How we handle the images#

In the Paidiverpy package, images are managed through the ImagesLayer class. This class is the central container for storing and tracking the results of each image processing step in a pipeline. Every operation performed on images produces a new step that is added to the layer, together with associated metadata.

Why Xarray?#

Images in Paidiverpy are stored as xarray.Dataset objects instead of plain NumPy arrays. This allows us to:

  • Keep images and their metadata tightly coupled.

  • Track changes across multiple processing steps without losing information.

  • Handle both sequential and parallel (Dask-backed) image processing seamlessly.

  • Easy to visualize and export images.

  • Easy to implement complex operations like broadcasting and merging.

Consistent Dimensions with Padding#

Unlike plain arrays, all images in an ImagesLayer must share the same dimensions (x, y, and band) so that they can coexist inside a single xarray.Dataset. However, real-world images often have different sizes.

To solve this, Paidiverpy applies the following strategy:

  1. Padding – All images are padded to the largest height and width in the batch.

  2. Tracking original size – Each image stores its true original_height and original_width as coordinates.

  3. Processing – Before running any operation, the image is cropped back to its original size.

  4. Re-padding – After processing, the result is written back into a padded array, so the dataset remains consistent across all images.

This ensures that processing functions always work on the true content of the image, while the dataset structure remains compatible with xarray’s broadcasting and merging rules.

Dataset Structure Across Steps#

Each processing step creates a new set of variables in the dataset.

  • The processed image itself is stored under a variable named: images_0, images_1, images_2 … one for each step.
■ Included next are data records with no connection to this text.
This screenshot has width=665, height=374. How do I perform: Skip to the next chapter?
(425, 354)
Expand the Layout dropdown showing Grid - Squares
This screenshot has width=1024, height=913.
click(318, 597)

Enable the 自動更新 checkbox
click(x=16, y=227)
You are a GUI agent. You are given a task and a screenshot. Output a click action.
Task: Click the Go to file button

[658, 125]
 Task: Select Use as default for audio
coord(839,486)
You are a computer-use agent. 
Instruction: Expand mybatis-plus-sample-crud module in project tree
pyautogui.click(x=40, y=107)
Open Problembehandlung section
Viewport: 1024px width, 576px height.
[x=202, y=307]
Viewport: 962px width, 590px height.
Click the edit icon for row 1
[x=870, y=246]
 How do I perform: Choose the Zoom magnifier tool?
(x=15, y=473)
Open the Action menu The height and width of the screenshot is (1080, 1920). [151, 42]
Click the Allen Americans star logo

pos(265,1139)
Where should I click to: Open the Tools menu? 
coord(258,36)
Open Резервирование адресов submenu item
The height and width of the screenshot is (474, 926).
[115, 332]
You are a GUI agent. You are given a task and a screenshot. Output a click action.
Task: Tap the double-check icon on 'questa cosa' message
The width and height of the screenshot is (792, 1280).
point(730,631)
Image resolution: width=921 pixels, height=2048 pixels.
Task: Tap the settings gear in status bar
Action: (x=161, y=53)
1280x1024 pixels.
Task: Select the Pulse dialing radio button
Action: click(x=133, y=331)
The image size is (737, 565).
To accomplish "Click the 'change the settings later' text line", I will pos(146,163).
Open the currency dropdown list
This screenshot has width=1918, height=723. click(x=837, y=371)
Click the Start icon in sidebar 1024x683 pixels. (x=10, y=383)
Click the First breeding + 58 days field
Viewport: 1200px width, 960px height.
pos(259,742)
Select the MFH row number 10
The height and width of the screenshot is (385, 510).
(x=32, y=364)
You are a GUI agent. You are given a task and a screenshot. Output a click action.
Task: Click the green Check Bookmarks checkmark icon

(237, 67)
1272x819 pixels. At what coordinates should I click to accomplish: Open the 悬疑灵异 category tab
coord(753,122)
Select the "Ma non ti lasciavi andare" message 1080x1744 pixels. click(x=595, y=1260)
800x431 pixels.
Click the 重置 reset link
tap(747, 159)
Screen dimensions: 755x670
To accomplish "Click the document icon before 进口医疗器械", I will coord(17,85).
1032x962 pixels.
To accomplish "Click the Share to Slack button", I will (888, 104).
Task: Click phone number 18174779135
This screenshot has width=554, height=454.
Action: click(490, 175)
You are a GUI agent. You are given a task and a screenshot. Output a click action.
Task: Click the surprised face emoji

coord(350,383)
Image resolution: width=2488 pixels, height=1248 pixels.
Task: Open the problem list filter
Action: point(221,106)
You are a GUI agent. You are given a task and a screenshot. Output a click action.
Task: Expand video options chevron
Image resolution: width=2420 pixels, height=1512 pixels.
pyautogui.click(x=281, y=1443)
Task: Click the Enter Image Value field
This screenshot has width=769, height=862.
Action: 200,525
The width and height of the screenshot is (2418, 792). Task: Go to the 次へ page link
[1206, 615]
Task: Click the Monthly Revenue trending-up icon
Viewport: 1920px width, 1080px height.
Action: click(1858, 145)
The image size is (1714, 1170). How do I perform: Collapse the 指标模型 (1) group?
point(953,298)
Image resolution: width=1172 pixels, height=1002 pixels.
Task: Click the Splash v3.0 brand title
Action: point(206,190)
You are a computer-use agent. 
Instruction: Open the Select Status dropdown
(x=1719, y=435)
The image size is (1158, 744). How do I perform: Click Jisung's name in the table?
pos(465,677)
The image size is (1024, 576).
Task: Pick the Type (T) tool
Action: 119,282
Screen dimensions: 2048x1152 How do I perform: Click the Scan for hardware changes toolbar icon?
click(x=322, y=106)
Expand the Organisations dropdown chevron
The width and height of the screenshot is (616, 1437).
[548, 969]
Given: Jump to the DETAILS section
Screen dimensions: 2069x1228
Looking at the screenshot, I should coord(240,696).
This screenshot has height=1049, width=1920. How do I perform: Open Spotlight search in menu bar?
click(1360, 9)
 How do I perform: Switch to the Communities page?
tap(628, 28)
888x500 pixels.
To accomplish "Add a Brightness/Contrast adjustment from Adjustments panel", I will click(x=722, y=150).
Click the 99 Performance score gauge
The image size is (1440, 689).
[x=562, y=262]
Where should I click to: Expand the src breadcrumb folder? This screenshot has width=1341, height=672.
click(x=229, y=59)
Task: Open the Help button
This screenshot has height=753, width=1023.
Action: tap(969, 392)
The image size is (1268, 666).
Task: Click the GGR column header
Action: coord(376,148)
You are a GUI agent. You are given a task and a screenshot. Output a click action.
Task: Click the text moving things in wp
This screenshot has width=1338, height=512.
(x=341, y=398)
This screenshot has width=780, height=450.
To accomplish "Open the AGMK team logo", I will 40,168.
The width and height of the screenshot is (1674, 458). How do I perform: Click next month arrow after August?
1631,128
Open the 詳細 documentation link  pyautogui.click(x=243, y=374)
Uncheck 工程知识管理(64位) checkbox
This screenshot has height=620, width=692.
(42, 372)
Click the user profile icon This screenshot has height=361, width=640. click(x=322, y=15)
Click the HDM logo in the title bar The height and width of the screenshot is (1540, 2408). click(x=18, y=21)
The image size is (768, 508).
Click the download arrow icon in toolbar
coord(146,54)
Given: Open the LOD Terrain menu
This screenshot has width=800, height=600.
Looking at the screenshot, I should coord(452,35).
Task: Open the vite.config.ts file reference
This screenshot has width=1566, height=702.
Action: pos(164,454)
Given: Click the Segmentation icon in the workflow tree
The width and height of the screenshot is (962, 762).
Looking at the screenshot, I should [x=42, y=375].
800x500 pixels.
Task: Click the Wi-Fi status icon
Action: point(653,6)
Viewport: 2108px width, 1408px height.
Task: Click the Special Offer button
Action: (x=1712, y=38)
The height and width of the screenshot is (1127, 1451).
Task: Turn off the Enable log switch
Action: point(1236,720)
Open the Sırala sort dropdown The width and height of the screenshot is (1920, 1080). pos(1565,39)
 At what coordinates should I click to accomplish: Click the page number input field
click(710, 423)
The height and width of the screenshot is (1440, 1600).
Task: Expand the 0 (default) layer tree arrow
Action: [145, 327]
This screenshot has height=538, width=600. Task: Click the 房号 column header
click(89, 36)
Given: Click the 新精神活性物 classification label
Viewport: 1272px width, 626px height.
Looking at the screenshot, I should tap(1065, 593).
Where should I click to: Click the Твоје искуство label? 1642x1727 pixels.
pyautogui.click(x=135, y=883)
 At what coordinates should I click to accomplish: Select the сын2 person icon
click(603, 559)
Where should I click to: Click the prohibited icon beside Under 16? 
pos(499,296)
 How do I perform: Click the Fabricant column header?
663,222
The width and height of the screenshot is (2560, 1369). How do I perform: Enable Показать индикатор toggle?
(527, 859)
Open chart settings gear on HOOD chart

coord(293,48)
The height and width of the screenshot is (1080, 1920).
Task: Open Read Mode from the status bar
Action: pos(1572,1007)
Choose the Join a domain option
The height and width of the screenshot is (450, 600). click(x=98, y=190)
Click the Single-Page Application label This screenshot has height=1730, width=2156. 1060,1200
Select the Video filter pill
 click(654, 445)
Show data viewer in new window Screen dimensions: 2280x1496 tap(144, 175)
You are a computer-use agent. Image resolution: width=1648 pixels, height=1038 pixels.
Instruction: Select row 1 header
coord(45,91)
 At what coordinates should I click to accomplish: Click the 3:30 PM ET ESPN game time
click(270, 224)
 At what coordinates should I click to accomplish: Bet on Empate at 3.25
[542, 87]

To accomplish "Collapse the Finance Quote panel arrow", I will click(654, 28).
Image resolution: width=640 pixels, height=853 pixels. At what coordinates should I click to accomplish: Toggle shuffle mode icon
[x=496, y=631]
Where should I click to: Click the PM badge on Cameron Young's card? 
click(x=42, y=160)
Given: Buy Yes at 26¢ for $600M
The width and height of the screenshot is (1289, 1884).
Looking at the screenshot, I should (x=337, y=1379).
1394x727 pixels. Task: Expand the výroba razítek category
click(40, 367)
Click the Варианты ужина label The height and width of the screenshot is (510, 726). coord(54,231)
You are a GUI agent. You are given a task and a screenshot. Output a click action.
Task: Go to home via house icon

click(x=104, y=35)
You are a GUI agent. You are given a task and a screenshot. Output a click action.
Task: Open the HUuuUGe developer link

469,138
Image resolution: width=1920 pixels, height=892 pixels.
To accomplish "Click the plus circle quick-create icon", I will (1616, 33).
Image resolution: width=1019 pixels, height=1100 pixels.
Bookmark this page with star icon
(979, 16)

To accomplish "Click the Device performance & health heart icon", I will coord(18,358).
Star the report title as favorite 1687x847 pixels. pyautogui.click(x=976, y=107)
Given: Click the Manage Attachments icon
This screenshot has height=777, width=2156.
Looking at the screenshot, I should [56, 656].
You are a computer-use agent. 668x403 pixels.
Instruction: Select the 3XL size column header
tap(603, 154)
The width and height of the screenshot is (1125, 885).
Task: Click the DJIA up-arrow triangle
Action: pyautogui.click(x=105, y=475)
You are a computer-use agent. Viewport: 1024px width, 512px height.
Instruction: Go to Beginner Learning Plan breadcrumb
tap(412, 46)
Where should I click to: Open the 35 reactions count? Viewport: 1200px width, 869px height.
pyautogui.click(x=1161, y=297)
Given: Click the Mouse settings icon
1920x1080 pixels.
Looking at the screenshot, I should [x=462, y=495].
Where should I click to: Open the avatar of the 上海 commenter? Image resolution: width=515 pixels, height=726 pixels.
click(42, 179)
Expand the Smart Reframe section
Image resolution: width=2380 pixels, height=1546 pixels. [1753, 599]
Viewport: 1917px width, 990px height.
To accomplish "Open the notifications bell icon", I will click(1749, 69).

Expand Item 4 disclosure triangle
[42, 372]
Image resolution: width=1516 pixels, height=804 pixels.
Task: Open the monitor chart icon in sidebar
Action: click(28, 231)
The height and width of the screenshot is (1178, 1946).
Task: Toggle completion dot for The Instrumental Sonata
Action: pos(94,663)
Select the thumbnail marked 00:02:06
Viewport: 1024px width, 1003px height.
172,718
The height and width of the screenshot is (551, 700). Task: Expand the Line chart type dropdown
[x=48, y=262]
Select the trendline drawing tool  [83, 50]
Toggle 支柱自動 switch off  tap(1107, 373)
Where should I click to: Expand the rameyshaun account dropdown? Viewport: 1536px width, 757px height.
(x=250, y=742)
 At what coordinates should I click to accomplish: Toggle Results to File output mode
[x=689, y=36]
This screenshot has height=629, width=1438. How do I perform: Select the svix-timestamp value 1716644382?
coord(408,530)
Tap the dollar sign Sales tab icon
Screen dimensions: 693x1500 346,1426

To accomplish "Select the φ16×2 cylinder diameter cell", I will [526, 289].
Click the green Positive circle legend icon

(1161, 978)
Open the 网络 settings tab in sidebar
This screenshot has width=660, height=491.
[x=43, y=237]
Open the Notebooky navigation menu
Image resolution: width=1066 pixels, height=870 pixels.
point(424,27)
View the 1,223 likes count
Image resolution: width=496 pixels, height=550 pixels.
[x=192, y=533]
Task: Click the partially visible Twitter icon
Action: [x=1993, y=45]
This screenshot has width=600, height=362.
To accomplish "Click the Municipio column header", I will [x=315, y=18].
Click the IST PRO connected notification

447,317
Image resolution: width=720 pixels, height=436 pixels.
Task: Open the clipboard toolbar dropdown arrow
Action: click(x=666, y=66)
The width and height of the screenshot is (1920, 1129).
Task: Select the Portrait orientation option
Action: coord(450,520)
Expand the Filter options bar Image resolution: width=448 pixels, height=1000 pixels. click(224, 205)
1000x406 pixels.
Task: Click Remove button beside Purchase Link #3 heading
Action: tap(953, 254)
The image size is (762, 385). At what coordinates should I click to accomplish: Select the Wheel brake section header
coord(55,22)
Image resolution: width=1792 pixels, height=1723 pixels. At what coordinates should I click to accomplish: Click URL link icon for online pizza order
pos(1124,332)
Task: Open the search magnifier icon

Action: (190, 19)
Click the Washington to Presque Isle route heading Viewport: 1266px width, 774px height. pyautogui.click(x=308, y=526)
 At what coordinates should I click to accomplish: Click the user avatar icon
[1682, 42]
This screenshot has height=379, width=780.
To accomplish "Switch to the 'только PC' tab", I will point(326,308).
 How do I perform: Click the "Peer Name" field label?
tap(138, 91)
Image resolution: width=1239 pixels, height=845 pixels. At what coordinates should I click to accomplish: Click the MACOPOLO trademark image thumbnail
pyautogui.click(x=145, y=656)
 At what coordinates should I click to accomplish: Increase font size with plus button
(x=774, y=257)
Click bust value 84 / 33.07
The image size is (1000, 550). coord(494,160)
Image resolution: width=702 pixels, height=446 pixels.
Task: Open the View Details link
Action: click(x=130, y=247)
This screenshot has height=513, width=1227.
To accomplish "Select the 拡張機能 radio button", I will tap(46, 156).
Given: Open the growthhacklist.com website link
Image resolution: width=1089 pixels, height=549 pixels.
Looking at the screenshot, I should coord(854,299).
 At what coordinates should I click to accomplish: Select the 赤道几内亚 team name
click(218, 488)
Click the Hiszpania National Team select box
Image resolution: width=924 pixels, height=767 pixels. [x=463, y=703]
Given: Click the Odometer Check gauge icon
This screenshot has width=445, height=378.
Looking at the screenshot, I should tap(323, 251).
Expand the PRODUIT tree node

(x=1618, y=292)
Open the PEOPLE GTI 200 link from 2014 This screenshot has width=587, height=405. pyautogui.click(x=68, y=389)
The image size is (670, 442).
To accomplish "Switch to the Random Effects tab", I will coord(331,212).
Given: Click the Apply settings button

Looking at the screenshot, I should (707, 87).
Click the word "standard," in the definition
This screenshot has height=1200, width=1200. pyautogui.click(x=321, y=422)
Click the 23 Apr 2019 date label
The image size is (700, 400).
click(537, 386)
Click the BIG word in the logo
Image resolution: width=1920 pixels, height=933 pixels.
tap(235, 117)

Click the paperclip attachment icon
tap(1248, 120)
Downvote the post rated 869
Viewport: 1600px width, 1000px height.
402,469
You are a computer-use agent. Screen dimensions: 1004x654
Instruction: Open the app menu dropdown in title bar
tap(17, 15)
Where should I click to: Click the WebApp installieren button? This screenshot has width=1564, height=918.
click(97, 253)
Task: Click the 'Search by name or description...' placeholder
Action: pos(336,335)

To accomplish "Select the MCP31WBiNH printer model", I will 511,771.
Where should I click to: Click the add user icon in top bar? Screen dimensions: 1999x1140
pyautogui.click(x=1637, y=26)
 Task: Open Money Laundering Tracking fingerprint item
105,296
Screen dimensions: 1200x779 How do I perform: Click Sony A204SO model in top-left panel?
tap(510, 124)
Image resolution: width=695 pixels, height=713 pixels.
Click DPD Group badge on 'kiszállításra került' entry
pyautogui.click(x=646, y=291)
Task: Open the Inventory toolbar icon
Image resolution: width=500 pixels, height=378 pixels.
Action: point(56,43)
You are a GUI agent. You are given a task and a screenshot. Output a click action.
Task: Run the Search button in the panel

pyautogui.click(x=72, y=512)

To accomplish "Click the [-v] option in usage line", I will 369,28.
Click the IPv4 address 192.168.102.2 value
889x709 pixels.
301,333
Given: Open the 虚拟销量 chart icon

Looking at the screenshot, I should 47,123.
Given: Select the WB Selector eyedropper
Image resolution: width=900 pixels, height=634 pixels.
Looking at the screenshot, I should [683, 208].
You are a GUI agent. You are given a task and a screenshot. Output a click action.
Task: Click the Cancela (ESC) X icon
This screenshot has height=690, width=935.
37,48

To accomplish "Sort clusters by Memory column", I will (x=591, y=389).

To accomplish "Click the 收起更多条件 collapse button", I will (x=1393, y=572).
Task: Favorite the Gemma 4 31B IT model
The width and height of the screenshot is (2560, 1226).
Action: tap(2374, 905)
  • Each step also has its own dimensions and coordinates, suffixed with the step number, for example: x_0, y_0, band_0, original_height_0, original_width_0 are unique to the first step.

  • The only coordinate shared across all steps is ``filename``, which serves as the index for all images.

This means that variables and dimensions are always step-specific, and the _number suffix ties them to the corresponding step.

Accessing Steps#

Each processing step is stored under unique variable names (images_0, images_1, etc.) along with its own dimensions and coordinates.

The get_step() method allows extracting any step (by index or name) and automatically restores the standard dimension names (x, y, band, original_height, original_width) so that the output looks like a normal image dataset again.

This structure makes it possible to build reproducible pipelines where images, metadata, and processing history remain fully synchronized.